[Dataset records — start]

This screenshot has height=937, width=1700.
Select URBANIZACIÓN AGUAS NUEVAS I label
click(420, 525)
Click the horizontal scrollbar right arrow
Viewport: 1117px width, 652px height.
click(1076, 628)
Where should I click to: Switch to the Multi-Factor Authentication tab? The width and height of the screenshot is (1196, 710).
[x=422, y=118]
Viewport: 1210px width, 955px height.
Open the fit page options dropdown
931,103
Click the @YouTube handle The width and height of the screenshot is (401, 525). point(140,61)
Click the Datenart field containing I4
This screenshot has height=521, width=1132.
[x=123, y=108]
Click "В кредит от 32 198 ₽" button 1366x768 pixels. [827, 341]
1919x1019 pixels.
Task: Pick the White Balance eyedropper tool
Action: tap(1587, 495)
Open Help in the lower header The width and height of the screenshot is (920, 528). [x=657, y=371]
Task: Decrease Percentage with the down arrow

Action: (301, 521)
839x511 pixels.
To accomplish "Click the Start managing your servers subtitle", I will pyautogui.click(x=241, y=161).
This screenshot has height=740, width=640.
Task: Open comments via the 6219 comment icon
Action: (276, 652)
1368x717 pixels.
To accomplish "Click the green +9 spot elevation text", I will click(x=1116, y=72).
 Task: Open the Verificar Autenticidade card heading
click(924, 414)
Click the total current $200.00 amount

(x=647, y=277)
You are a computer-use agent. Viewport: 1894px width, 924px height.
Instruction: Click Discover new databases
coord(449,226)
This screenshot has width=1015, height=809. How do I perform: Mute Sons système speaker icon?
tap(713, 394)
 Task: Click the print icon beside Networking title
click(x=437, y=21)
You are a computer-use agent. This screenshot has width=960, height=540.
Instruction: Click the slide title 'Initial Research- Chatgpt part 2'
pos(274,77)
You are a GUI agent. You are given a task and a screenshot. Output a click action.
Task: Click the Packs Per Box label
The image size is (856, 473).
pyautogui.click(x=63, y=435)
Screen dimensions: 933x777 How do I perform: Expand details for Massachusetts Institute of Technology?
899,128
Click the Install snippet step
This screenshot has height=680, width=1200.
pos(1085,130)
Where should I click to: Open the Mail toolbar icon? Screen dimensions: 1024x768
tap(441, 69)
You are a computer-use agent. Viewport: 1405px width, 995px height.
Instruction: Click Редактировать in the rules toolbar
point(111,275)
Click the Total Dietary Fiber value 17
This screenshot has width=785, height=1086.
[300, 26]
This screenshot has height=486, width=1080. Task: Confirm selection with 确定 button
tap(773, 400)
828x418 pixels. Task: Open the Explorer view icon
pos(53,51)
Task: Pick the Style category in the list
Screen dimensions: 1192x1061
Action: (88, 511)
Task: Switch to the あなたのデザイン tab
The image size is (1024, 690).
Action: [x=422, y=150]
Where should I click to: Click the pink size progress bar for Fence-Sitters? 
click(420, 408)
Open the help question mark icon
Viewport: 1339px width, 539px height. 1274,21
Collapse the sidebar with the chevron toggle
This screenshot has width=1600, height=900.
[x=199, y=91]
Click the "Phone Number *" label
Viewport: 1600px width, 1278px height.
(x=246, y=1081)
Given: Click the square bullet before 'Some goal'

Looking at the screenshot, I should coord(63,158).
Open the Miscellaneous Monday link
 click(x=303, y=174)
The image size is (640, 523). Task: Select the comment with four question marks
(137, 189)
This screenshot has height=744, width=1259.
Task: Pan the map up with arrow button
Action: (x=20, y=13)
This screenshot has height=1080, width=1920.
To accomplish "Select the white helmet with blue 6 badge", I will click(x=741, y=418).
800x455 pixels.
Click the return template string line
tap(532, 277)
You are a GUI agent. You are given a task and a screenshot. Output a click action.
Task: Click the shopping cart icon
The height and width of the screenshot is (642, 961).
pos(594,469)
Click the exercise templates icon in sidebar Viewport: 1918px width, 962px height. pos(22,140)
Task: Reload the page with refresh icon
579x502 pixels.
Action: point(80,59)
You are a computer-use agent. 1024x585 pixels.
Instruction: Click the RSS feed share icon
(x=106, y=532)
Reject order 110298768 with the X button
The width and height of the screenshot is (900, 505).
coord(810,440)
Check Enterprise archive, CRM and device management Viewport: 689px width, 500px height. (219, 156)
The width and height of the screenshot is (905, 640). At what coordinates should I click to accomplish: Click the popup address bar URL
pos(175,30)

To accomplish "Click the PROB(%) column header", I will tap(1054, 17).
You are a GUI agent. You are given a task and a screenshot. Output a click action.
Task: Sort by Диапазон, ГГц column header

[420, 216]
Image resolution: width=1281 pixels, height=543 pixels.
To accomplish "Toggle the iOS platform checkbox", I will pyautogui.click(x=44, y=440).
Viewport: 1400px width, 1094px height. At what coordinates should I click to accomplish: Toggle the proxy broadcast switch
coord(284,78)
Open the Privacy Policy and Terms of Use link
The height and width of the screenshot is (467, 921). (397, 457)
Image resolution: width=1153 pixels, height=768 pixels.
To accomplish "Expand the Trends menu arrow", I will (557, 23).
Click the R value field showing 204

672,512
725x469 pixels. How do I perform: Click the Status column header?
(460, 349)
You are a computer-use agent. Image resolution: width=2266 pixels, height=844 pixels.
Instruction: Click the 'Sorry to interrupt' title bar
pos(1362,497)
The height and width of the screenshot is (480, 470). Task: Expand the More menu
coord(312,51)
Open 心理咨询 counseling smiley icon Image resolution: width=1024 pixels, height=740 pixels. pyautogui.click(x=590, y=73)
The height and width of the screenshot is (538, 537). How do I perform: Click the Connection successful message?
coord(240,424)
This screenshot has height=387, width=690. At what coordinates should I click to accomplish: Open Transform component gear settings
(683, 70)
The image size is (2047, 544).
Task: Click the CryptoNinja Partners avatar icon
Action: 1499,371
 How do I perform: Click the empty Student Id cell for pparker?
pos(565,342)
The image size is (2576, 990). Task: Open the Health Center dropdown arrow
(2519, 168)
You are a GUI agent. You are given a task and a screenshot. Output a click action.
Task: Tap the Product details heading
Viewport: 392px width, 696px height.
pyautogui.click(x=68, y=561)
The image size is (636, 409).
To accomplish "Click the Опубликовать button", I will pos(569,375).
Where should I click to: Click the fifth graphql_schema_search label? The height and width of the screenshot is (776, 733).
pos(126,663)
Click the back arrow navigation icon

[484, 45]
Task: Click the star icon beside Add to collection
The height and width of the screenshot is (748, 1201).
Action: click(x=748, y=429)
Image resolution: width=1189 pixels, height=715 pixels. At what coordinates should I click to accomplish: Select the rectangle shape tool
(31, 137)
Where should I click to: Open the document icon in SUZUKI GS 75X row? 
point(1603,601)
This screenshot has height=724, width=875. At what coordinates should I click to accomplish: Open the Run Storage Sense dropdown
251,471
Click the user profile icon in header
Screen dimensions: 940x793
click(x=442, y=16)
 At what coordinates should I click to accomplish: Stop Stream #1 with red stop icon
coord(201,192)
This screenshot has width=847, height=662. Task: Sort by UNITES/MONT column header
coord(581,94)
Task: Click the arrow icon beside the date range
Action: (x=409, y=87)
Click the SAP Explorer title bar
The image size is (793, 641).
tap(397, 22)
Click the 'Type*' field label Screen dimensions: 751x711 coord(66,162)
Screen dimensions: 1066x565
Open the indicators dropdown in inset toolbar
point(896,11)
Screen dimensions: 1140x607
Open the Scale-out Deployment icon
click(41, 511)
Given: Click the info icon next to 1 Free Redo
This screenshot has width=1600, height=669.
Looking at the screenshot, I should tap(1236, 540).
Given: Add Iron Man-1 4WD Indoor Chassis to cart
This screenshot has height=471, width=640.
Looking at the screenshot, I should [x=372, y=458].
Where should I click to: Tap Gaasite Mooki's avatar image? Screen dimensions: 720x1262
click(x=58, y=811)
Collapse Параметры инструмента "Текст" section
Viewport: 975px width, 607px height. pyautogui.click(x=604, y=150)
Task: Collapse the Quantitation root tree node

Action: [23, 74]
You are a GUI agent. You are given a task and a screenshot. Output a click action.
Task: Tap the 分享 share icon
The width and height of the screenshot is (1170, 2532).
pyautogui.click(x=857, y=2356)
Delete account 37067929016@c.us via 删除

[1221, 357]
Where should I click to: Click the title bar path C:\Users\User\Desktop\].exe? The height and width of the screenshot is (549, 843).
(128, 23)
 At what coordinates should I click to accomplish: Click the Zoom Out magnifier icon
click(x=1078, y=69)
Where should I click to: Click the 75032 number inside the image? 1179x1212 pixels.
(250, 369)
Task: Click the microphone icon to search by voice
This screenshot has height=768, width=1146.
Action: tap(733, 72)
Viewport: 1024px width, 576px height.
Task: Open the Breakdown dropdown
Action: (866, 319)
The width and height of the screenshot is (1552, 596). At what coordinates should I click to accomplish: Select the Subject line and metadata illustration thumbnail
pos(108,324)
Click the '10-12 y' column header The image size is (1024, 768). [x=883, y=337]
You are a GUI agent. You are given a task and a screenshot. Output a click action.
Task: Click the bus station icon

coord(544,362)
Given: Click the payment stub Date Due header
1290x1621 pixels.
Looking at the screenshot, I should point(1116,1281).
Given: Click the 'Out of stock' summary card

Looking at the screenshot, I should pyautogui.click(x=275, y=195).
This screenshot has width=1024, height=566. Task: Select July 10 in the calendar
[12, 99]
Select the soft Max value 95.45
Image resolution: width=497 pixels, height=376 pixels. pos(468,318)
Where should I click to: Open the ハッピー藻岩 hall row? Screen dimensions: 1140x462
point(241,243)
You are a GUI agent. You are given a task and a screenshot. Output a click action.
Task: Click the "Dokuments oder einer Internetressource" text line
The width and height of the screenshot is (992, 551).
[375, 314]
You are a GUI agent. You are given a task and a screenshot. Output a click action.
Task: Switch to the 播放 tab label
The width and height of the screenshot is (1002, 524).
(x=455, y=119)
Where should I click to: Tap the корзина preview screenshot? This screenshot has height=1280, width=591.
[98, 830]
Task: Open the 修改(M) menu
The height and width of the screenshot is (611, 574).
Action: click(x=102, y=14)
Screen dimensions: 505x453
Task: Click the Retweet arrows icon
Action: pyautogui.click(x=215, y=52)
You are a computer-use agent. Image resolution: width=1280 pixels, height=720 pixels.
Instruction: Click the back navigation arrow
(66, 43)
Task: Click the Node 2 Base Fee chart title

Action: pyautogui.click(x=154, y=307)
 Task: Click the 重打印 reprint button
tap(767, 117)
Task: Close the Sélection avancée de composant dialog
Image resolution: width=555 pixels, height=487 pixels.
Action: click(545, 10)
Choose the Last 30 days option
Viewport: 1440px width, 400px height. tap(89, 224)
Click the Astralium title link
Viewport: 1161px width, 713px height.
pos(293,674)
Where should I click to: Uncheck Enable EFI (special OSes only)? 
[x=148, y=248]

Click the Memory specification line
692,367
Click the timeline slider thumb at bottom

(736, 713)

[Dataset records — finish]

# Exercise objective
Where does the word "cart" appear in the records? Copy every line that holds it.

# Answer section
Task: Click the shopping cart icon
Given: Add Iron Man-1 4WD Indoor Chassis to cart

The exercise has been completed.